Vingt jours. C’est le temps qu’aura passé Nicolas Sarkozy à la prison de la Santé avant que la cour d’appel de Paris n’examine ce lundi sa demande de mise en liberté. Vingt jours de sidération politique, de bruissements médiatiques et de discrétion orchestrée par ses proches, tandis que l’ancien président, 70 ans, découvrait le silence des cellules après le vacarme des campagnes.

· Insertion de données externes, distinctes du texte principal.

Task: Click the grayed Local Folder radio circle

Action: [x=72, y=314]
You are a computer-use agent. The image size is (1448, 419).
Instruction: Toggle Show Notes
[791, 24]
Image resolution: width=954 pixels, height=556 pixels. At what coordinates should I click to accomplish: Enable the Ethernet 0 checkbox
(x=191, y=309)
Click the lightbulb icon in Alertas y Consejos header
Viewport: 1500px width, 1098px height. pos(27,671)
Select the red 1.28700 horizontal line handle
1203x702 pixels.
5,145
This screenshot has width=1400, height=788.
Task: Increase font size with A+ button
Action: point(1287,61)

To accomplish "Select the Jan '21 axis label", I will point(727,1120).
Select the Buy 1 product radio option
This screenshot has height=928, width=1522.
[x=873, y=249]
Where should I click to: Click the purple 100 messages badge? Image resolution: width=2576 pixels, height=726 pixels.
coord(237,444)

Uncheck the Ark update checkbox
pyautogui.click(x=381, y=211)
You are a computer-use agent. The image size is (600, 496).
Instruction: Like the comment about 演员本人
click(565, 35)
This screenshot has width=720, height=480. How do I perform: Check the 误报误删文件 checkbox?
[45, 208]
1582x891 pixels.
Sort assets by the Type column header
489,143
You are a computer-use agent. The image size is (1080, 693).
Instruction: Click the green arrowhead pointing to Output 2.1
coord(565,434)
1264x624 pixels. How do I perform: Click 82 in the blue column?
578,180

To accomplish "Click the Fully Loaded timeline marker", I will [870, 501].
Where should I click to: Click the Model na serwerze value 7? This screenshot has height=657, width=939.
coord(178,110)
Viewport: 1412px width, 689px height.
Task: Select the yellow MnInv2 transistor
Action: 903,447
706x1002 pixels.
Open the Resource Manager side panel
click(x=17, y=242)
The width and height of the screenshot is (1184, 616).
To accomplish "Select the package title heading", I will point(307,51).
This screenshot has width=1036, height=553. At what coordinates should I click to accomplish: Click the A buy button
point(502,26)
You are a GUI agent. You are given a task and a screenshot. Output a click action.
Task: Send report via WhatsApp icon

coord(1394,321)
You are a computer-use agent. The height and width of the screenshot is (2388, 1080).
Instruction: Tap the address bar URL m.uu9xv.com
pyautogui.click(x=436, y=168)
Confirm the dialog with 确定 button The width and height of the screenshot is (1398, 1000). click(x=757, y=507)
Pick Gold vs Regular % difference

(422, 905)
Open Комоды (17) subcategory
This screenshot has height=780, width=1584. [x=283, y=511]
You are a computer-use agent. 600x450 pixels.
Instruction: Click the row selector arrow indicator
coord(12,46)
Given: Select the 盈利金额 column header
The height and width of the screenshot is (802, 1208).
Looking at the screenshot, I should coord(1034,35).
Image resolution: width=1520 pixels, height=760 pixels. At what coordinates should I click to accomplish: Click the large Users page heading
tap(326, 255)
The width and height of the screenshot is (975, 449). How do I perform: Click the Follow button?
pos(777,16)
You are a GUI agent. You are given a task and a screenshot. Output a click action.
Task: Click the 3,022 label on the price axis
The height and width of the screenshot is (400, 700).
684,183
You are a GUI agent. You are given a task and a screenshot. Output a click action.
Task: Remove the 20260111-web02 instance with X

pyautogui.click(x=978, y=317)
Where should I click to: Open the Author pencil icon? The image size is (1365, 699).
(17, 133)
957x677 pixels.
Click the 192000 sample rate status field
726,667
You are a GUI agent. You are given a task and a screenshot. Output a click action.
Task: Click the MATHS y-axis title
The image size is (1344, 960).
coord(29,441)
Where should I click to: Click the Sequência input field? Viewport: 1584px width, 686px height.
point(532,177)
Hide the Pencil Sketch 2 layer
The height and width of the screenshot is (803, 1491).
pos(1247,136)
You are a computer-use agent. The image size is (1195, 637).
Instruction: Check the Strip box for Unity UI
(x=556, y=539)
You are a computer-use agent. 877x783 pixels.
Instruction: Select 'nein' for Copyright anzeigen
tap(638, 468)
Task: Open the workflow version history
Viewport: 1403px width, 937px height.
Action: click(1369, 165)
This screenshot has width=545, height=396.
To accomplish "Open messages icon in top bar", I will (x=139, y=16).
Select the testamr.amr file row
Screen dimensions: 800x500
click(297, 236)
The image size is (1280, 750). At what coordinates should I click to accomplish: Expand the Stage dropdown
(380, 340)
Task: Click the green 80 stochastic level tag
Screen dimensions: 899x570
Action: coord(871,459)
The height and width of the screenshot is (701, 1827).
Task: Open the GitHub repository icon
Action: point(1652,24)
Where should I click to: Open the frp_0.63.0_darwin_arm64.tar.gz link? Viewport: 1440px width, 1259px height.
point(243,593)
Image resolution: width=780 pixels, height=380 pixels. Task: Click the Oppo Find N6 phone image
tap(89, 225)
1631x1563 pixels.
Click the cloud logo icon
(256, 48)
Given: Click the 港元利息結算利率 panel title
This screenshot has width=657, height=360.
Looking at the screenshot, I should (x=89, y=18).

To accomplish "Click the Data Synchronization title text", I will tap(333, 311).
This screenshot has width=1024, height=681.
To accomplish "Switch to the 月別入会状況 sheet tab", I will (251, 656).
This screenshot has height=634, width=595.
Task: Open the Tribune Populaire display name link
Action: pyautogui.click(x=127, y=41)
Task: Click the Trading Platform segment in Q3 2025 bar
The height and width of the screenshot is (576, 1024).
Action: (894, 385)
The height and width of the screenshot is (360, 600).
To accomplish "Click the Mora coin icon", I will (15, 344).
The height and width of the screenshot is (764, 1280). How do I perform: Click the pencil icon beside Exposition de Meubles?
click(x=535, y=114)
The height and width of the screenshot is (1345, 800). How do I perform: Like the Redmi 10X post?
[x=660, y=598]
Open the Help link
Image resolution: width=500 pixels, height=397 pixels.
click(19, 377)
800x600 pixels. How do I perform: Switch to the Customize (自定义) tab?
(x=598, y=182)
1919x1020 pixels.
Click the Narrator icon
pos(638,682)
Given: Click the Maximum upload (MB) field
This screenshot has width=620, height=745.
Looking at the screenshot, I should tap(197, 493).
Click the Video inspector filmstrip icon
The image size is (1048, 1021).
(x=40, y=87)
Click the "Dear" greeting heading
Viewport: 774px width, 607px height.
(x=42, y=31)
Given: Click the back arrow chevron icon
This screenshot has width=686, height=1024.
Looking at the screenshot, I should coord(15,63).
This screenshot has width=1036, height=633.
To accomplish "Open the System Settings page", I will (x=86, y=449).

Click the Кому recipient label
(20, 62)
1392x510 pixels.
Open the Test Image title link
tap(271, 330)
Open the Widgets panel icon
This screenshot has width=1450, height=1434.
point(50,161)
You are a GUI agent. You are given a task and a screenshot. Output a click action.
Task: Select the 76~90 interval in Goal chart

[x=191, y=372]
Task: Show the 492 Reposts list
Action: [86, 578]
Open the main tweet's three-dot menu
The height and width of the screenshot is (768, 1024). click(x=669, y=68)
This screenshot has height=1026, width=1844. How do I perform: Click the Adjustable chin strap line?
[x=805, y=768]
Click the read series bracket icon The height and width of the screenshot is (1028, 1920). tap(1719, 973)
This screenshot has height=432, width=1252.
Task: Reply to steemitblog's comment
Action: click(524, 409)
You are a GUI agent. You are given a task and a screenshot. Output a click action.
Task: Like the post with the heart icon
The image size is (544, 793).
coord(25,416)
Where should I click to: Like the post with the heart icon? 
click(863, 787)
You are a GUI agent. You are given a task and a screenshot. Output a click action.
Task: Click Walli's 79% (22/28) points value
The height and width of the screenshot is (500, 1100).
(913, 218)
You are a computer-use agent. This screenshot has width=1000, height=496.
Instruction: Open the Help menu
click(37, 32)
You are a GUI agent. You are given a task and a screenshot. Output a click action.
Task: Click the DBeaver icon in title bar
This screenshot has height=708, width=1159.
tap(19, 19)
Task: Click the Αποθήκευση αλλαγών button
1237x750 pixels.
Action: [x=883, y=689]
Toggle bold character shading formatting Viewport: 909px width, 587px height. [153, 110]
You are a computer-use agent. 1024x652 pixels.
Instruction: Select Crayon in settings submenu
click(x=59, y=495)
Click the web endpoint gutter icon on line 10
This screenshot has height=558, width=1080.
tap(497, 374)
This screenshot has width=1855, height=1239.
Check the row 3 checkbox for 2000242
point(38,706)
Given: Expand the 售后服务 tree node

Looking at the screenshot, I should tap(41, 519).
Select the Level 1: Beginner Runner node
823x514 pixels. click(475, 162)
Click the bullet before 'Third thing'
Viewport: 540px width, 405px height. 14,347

Condamné à cinq ans de prison ferme pour association de malfaiteurs dans l’affaire du financement libyen de sa campagne présidentielle, Sarkozy est devenu — malgré lui — le symbole d’une République qui juge désormais ses rois. Une image inédite, presque shakespearienne, d’un chef d’État déchu méditant sur la justice des hommes, au cœur même de Paris.
À droite, la gêne se mêle à la fidélité. Les anciens ministres oscillent entre indignation et prudence, redoutant d’être accusés de saper la justice. À gauche, l’affaire divise entre ceux qui y voient une victoire de l’État de droit et ceux qui redoutent une “judiciarisation du politique”.
Mais au-delà de la figure Sarkozy, c’est la France qui se regarde dans ce miroir : celle d’un pouvoir désormais mortel, d’une démocratie où les idoles finissent à la barre. La demande de libération pourrait être accordée dès aujourd’hui, mais la sentence symbolique, elle, restera.
Non pas celle d’un homme condamné, mais celle d’un pays qui hésite encore entre le respect de ses institutions et la nostalgie de ses monarques.